| 本文 |
━━━━━━━━━━━━━━━━━━━━━━━━━━━━━━
説明

防波壁構造

【課題】防波堤や防潮堤として浅海域に構設され、海底に構築した基礎から立ち上げて鉄筋コンクリート製の分厚い帯状壁からなるエネルギ吸収型の防波壁構造を開発し、津波エネルギの減衰効果を増補する。
【解決手段】帯状壁1がコンクリート打設用の型枠内に配筋形成されて骨格要素となる鉄筋構造体を有するとともに、打設後のコンクリート壁体(1)の一部に規則又は不規則な間隔をおいて窓あき形成した複数の通孔部11を有し、少なくとも外洋側のコンクリート壁面12が通孔部11に向かって負勾配で臨むように斜面形成してなり、壁体部(1)で受け止めた波浪、潮流又は津波を通孔部11に誘導して受圧方向を分散させ、かつ、該通孔部11において乱流を生じさせるようにした防波壁構造Xである。

【発明の詳細な説明】
【技術分野】
【0001】
本発明は、津波エネルギを減衰させ陸上部への到達の影響を阻止する防波堤や防潮堤として浅海域に構設され、海底に構築した基礎から立ち上げて鉄筋コンクリート製の分厚い帯状壁を延設するための防波壁構造に関する。
━━━━━━━━━━━━━━━━━━━━━━━━━━━━━━
| 設問 |
**A)** 本文に基づいて、次の問いに答えてください。
(i) 帯状壁は何製の壁として記載されていますか。
(ii) 通孔部に向かって負勾配で臨むように斜面形成されるのは、少なくともどの面ですか。
(iii) 通孔部において生じさせるようにしたものは何ですか。
**B)** 本文で、壁体部が受け止めて通孔部に誘導するとされているものをすべて挙げてください。
**C)** 次の各文が本文の内容と一致するかどうかを答え、判断の根拠となる本文の語句をそのまま引用してください。
(i) 通孔部は等間隔にのみ形成される。
(ii) この防波壁構造は浅海域に構設される。
(iii) 帯状壁は海上に浮かべて設置される。
━━━━━━━━━━━━━━━━━━━━━━━━━━━━━━
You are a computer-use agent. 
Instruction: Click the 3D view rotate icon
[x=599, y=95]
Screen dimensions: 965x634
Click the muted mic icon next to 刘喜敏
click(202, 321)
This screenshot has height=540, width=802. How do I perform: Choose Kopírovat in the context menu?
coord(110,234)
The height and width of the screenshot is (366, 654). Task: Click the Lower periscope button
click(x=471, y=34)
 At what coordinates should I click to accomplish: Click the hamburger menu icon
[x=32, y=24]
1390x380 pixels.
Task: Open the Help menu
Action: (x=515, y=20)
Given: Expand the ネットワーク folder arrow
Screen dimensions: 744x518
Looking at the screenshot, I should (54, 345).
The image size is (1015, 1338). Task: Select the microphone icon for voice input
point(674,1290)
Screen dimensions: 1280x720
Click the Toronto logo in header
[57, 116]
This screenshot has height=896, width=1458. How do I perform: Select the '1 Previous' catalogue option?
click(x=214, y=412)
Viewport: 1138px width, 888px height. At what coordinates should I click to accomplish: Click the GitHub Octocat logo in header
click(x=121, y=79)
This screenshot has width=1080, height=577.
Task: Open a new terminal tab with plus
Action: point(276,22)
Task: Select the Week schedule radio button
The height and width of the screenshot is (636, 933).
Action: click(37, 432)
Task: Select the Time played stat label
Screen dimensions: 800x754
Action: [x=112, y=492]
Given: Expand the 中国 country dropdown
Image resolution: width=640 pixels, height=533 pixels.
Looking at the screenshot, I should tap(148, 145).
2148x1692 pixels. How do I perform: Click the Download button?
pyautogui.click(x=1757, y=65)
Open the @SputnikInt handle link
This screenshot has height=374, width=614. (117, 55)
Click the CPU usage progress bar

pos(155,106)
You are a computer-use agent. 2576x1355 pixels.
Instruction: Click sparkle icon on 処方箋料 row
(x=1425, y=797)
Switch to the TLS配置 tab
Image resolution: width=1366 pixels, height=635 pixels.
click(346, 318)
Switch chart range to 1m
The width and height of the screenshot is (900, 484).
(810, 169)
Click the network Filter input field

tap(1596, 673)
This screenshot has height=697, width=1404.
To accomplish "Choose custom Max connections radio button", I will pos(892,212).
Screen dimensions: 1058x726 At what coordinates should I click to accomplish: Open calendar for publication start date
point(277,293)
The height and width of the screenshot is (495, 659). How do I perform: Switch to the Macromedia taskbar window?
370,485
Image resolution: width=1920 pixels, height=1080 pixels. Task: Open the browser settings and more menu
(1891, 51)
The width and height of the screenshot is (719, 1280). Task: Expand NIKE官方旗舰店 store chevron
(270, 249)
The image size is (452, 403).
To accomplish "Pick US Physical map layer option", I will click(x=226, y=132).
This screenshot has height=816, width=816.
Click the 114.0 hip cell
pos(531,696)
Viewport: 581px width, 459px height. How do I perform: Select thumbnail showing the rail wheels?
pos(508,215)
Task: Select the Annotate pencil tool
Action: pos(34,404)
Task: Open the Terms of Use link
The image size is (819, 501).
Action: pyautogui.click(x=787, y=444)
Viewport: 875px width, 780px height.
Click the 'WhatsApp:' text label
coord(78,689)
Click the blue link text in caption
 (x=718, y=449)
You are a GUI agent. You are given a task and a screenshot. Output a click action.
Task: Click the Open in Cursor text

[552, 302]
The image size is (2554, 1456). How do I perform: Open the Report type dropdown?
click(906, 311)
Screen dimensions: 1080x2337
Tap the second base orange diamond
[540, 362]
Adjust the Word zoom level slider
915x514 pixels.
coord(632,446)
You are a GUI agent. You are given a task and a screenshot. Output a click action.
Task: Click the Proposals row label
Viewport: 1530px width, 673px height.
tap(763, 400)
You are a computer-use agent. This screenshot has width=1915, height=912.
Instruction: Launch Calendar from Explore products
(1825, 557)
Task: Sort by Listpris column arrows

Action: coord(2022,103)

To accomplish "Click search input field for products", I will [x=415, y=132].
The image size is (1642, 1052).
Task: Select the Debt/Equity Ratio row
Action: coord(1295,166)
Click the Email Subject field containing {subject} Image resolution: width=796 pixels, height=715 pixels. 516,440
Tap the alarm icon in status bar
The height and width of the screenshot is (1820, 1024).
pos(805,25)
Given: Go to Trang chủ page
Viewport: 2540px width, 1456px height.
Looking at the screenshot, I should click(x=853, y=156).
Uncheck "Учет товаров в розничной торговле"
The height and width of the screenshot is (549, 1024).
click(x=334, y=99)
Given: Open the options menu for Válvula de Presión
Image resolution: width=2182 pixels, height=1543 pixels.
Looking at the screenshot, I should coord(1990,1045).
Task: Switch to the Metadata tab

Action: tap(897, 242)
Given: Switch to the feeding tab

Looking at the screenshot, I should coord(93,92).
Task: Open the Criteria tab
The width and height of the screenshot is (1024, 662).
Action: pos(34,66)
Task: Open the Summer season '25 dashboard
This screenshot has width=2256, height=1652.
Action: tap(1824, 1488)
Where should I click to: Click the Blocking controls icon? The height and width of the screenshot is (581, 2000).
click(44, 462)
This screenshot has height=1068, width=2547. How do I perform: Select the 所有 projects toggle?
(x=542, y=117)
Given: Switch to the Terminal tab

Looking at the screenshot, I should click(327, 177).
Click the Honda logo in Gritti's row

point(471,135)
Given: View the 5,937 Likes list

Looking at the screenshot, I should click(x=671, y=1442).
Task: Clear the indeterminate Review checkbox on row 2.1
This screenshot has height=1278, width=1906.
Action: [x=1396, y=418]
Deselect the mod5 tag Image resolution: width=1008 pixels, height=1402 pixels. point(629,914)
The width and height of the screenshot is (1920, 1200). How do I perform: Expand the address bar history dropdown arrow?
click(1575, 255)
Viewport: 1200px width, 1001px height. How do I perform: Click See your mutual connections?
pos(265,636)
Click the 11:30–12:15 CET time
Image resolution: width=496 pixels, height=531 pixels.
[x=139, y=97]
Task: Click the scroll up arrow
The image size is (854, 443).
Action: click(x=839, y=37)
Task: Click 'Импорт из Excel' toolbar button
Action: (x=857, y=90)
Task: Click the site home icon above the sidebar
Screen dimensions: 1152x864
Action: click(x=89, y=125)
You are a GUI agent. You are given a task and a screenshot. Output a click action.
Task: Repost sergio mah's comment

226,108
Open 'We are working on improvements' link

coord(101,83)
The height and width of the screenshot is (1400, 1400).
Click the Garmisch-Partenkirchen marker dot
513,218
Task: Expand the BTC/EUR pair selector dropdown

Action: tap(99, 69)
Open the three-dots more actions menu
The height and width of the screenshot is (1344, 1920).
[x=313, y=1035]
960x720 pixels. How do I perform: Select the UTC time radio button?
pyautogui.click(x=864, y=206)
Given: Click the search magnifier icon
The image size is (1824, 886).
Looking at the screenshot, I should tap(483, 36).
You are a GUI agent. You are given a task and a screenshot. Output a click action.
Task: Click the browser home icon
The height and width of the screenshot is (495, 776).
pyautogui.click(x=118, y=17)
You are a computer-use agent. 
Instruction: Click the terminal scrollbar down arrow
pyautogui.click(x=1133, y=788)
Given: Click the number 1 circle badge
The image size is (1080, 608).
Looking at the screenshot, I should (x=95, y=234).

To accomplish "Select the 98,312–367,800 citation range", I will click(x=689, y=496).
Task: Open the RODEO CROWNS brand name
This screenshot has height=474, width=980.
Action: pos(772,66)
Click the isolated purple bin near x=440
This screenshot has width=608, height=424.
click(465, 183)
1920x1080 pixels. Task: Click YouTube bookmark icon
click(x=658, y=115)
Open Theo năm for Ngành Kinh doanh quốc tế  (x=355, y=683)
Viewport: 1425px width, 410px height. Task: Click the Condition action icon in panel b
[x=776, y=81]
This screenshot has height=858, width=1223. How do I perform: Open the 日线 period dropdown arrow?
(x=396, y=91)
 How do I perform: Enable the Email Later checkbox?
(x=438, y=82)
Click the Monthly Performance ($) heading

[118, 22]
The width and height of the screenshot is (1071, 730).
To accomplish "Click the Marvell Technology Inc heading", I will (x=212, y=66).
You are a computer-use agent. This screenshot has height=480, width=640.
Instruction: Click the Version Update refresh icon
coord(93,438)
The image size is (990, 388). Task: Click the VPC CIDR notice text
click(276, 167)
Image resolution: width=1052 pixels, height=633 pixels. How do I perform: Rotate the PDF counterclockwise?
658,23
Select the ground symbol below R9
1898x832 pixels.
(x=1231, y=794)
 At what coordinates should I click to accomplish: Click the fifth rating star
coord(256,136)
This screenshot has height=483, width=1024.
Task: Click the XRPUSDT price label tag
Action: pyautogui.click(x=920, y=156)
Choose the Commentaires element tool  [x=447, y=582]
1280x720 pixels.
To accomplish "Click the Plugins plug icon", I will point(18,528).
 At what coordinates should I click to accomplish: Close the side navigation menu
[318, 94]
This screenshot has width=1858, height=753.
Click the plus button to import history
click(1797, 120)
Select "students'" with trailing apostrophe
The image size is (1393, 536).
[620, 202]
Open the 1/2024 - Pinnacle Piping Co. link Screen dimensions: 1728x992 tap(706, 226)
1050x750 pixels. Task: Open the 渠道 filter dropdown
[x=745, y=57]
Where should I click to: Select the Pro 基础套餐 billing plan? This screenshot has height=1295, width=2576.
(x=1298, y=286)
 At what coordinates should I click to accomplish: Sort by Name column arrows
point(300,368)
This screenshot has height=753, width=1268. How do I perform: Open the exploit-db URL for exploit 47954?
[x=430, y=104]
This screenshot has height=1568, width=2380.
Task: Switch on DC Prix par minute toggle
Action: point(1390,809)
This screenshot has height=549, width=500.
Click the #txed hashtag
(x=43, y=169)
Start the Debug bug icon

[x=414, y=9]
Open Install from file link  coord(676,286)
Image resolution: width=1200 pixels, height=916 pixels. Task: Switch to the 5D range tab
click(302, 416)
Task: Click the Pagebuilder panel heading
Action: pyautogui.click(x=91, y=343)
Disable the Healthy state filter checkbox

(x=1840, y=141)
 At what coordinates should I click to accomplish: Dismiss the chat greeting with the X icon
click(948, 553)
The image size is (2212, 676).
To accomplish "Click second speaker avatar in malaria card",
━━━━━━━━━━━━━━━━━━━━━━━━━━━━━━
| 設問別の解答 |
**A)**
(i) 鉄筋コンクリート製です。
(ii) 外洋側のコンクリート壁面です。
(iii) 乱流です。

**B)** 波浪、潮流、津波の三つです。

**C)**
(i) 一致しません。「規則又は不規則な間隔をおいて窓あき形成した複数の通孔部11」
(ii) 一致します。「浅海域に構設され」
(iii) 一致しません。「海底に構築した基礎から立ち上げて」